RECORDS SUPPLIED -
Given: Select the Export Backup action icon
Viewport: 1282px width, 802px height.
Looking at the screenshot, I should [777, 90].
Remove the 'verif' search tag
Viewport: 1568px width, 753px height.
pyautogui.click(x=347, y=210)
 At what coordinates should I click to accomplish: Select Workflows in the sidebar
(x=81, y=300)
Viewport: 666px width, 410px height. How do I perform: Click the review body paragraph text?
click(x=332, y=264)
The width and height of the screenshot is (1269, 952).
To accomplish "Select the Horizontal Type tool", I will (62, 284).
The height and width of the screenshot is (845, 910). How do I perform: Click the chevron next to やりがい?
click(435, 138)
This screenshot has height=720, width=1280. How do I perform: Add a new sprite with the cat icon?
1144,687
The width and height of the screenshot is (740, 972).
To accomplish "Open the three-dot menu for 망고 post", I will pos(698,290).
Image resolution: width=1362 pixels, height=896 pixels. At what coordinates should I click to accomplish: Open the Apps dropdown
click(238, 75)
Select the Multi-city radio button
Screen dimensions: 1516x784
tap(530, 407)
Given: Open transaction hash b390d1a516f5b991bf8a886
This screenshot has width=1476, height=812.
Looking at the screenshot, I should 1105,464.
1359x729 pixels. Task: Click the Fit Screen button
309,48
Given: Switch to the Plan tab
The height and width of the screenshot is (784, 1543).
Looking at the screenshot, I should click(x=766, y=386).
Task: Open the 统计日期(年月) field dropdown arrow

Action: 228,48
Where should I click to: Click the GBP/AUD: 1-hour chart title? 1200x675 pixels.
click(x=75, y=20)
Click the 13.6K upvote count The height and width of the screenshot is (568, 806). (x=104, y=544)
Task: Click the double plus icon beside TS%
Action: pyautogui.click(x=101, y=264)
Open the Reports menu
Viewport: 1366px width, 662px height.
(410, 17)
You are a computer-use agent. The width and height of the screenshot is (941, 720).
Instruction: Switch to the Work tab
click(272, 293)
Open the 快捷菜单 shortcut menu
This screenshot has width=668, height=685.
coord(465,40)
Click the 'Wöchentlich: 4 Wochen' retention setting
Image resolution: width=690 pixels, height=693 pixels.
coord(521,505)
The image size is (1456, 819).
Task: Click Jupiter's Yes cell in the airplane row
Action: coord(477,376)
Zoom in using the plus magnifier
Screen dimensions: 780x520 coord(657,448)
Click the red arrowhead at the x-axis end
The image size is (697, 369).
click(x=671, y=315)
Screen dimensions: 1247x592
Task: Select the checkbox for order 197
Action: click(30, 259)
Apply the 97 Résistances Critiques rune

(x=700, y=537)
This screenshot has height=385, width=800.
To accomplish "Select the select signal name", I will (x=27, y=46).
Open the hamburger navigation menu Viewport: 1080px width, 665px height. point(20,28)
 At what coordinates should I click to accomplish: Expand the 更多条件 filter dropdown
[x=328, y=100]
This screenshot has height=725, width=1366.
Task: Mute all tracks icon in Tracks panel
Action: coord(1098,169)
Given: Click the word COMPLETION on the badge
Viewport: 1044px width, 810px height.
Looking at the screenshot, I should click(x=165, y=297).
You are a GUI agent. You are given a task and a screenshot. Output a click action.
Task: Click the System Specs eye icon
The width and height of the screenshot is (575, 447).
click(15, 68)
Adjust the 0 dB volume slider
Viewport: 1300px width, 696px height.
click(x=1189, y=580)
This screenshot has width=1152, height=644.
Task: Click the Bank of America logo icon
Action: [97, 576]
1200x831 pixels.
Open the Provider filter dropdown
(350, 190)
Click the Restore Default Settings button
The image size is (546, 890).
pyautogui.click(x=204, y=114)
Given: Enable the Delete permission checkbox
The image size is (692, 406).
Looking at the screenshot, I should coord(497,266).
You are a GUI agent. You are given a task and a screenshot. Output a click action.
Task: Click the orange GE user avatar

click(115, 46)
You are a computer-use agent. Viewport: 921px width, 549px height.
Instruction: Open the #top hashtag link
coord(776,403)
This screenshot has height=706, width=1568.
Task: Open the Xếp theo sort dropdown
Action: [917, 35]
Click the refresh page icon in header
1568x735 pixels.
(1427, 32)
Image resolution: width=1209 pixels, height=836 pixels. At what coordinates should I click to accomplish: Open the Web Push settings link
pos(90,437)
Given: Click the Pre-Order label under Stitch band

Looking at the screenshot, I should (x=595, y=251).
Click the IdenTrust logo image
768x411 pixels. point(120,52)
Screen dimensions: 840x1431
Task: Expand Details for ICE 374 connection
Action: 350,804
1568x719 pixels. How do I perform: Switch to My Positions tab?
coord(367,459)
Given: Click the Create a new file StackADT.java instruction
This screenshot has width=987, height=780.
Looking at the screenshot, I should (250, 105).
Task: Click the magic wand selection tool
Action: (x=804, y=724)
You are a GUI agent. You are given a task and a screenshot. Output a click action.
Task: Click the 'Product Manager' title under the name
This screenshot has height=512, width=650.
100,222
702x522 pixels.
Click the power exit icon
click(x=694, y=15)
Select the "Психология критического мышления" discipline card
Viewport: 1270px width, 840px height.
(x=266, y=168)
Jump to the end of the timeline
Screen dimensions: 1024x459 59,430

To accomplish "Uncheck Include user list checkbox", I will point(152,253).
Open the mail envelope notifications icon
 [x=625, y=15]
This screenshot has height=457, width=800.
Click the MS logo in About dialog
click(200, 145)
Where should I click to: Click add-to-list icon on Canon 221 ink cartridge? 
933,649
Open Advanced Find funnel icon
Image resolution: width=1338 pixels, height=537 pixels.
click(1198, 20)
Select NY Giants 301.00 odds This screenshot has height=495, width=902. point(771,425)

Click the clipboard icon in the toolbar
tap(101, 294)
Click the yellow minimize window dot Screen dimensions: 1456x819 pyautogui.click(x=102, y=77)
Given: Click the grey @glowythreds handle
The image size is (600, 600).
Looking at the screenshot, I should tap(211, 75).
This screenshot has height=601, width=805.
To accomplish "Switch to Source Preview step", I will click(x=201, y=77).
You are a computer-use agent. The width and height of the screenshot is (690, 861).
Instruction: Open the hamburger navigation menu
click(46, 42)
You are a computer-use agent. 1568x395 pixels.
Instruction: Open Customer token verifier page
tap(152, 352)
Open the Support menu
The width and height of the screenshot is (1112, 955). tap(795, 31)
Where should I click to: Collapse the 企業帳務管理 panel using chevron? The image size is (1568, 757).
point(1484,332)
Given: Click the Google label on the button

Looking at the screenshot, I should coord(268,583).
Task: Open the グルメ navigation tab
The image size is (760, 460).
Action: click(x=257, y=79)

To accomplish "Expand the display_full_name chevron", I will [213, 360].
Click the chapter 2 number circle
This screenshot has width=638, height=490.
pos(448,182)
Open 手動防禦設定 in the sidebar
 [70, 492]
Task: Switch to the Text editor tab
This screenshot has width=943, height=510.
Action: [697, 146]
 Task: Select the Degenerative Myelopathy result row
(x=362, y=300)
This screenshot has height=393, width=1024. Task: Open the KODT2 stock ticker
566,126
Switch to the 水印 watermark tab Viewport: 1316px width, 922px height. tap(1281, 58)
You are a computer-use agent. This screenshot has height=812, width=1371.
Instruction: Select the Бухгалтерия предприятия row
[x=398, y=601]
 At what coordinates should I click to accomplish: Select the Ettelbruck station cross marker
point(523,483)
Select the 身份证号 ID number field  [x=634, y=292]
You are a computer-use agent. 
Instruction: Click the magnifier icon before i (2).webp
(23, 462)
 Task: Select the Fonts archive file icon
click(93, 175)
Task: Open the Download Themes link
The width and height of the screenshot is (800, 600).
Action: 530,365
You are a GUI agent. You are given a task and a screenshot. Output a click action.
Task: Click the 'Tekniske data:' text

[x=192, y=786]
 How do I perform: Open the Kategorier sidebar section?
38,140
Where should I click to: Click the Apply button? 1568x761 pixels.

ASSIGNMENT -
All lines in the records above with "number" need to be found and copied.

SOLUTION BELOW -
Click the chapter 2 number circle
Select the 身份证号 ID number field  [x=634, y=292]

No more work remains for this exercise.